=== Dataset content ===
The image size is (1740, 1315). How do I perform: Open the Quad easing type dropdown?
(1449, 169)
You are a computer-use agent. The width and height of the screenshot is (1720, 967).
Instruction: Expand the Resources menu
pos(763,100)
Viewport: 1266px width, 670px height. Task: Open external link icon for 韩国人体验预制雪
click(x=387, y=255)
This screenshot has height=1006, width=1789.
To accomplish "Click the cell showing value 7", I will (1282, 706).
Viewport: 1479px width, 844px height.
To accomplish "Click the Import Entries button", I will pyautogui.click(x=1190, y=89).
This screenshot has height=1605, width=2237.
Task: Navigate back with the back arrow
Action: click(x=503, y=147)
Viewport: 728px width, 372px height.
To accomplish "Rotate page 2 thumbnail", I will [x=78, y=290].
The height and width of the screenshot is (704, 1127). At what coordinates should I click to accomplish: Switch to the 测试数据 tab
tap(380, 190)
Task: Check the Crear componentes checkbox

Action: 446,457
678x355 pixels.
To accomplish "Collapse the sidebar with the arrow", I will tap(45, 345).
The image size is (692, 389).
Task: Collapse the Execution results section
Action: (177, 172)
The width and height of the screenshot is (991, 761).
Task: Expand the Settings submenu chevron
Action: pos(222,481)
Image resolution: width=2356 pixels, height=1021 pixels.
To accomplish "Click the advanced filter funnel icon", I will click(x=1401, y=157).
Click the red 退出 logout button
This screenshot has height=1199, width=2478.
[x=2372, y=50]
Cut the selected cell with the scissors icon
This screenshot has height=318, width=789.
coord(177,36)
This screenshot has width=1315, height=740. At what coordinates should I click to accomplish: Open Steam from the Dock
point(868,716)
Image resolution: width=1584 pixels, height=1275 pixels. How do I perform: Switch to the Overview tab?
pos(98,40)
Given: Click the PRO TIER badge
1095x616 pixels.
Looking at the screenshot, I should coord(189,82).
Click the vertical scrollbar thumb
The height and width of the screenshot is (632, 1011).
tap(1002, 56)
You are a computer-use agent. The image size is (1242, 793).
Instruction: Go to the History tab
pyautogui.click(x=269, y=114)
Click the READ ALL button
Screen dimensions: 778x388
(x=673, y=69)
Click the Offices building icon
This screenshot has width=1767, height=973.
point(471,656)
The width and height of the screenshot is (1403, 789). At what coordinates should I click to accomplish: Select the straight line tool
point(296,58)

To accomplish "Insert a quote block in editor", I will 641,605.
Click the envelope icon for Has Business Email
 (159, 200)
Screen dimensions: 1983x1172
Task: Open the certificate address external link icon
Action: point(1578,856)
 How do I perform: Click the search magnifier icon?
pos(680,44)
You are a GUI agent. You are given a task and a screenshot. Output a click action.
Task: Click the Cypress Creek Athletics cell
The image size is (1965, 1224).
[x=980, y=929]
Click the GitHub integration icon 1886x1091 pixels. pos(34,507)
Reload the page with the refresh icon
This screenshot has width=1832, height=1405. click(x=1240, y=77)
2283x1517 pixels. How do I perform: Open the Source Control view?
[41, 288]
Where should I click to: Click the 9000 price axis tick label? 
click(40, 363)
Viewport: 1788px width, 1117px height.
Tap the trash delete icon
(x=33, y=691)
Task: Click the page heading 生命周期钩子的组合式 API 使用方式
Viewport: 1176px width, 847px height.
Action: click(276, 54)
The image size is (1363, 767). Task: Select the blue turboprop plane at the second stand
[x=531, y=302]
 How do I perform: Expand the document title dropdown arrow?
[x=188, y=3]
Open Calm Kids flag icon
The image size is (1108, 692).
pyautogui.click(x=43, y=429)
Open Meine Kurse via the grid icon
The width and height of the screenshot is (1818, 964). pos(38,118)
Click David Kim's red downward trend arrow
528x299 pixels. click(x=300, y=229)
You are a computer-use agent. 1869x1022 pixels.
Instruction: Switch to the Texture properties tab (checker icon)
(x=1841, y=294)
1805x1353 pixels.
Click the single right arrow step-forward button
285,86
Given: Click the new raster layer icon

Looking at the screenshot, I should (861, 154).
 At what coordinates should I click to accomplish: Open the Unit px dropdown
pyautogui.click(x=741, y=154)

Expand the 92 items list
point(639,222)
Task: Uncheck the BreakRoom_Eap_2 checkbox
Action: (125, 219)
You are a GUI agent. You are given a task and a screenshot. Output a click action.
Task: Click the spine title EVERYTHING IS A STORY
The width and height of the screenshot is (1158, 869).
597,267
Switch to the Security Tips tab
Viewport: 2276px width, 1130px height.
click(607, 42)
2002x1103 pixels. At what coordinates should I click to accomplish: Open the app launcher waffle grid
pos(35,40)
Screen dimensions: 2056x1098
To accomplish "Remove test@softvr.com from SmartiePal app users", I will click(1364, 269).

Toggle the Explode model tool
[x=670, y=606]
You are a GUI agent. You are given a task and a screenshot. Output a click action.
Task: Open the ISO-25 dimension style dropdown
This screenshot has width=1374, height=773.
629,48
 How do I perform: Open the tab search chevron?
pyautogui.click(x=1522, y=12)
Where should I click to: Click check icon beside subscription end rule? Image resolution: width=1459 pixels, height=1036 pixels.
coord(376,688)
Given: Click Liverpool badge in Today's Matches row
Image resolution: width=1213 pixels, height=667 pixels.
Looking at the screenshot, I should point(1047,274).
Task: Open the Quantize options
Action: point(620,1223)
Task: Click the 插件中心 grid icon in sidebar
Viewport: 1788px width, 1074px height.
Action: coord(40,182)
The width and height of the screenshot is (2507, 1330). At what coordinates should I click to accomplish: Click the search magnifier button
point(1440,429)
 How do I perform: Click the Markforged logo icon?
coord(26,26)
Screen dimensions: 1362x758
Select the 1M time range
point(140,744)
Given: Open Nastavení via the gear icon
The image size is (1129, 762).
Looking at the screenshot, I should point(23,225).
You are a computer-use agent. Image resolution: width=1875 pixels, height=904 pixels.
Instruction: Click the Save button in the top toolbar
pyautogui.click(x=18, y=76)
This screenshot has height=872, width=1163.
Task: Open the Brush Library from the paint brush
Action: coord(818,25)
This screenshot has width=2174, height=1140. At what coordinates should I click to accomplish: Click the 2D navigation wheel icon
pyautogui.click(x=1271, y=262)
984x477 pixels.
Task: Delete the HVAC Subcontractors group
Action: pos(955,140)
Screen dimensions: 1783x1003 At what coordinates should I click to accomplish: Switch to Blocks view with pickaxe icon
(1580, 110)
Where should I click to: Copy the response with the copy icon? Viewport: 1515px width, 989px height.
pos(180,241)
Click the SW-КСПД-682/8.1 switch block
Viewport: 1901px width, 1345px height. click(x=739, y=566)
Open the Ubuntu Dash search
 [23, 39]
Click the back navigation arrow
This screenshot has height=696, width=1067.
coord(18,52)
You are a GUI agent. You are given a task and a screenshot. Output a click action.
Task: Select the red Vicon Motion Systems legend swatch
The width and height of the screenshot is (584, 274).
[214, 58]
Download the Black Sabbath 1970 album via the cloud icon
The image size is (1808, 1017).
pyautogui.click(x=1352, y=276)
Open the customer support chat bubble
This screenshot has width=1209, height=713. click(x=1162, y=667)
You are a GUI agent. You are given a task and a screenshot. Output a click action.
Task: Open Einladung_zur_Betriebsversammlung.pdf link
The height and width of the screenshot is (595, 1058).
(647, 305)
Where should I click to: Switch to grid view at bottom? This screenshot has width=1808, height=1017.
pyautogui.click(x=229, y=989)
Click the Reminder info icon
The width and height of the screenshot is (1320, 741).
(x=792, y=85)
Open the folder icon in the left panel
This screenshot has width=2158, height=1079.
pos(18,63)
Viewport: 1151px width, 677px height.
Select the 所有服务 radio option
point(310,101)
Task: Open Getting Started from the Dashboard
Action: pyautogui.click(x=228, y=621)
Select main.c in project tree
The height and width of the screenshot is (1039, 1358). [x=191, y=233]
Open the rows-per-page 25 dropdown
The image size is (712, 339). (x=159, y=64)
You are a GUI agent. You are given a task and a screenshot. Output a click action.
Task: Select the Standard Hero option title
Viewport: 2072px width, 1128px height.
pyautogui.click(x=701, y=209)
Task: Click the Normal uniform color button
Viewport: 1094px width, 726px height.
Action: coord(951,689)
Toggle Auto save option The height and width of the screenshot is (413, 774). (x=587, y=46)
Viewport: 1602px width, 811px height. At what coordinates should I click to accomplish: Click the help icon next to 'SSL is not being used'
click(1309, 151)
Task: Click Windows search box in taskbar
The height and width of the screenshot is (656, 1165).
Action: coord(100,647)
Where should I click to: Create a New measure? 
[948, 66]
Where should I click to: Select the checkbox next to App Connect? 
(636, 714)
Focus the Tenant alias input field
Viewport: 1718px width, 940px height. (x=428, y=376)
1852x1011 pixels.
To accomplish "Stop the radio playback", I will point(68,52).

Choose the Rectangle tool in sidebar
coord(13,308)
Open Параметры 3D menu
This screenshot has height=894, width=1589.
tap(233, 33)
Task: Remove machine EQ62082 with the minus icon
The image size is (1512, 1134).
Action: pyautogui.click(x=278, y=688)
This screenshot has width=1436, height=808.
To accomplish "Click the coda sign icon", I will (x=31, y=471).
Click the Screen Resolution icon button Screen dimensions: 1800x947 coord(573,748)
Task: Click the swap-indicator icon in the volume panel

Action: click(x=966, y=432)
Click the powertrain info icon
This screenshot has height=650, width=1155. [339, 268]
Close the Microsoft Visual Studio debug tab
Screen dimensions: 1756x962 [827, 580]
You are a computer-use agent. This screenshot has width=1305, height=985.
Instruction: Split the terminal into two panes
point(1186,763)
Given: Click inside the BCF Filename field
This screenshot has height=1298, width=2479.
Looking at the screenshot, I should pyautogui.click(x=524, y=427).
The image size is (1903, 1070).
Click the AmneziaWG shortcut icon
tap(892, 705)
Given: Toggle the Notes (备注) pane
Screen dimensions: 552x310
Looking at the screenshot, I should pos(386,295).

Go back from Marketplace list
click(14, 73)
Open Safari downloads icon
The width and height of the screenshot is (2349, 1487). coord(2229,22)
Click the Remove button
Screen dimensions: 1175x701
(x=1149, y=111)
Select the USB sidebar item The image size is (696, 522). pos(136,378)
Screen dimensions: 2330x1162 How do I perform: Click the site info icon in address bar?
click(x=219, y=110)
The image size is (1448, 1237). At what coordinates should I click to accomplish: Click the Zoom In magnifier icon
===
→ **What is expected**
Give back every line from the beginning of the records through the line holding "Given: Click the PRO TIER badge", exactly as it reads, and leave out the rest.

→ **Exercise output**
The image size is (1740, 1315). How do I perform: Open the Quad easing type dropdown?
(1449, 169)
You are a computer-use agent. The width and height of the screenshot is (1720, 967).
Instruction: Expand the Resources menu
pos(763,100)
Viewport: 1266px width, 670px height. Task: Open external link icon for 韩国人体验预制雪
click(x=387, y=255)
This screenshot has height=1006, width=1789.
To accomplish "Click the cell showing value 7", I will (1282, 706).
Viewport: 1479px width, 844px height.
To accomplish "Click the Import Entries button", I will pyautogui.click(x=1190, y=89).
This screenshot has height=1605, width=2237.
Task: Navigate back with the back arrow
Action: click(x=503, y=147)
Viewport: 728px width, 372px height.
To accomplish "Rotate page 2 thumbnail", I will [x=78, y=290].
The height and width of the screenshot is (704, 1127). At what coordinates should I click to accomplish: Switch to the 测试数据 tab
tap(380, 190)
Task: Check the Crear componentes checkbox

Action: 446,457
678x355 pixels.
To accomplish "Collapse the sidebar with the arrow", I will tap(45, 345).
The image size is (692, 389).
Task: Collapse the Execution results section
Action: (177, 172)
The width and height of the screenshot is (991, 761).
Task: Expand the Settings submenu chevron
Action: pos(222,481)
Image resolution: width=2356 pixels, height=1021 pixels.
To accomplish "Click the advanced filter funnel icon", I will click(x=1401, y=157).
Click the red 退出 logout button
This screenshot has height=1199, width=2478.
[x=2372, y=50]
Cut the selected cell with the scissors icon
This screenshot has height=318, width=789.
coord(177,36)
This screenshot has width=1315, height=740. At what coordinates should I click to accomplish: Open Steam from the Dock
point(868,716)
Image resolution: width=1584 pixels, height=1275 pixels. How do I perform: Switch to the Overview tab?
pos(98,40)
Given: Click the PRO TIER badge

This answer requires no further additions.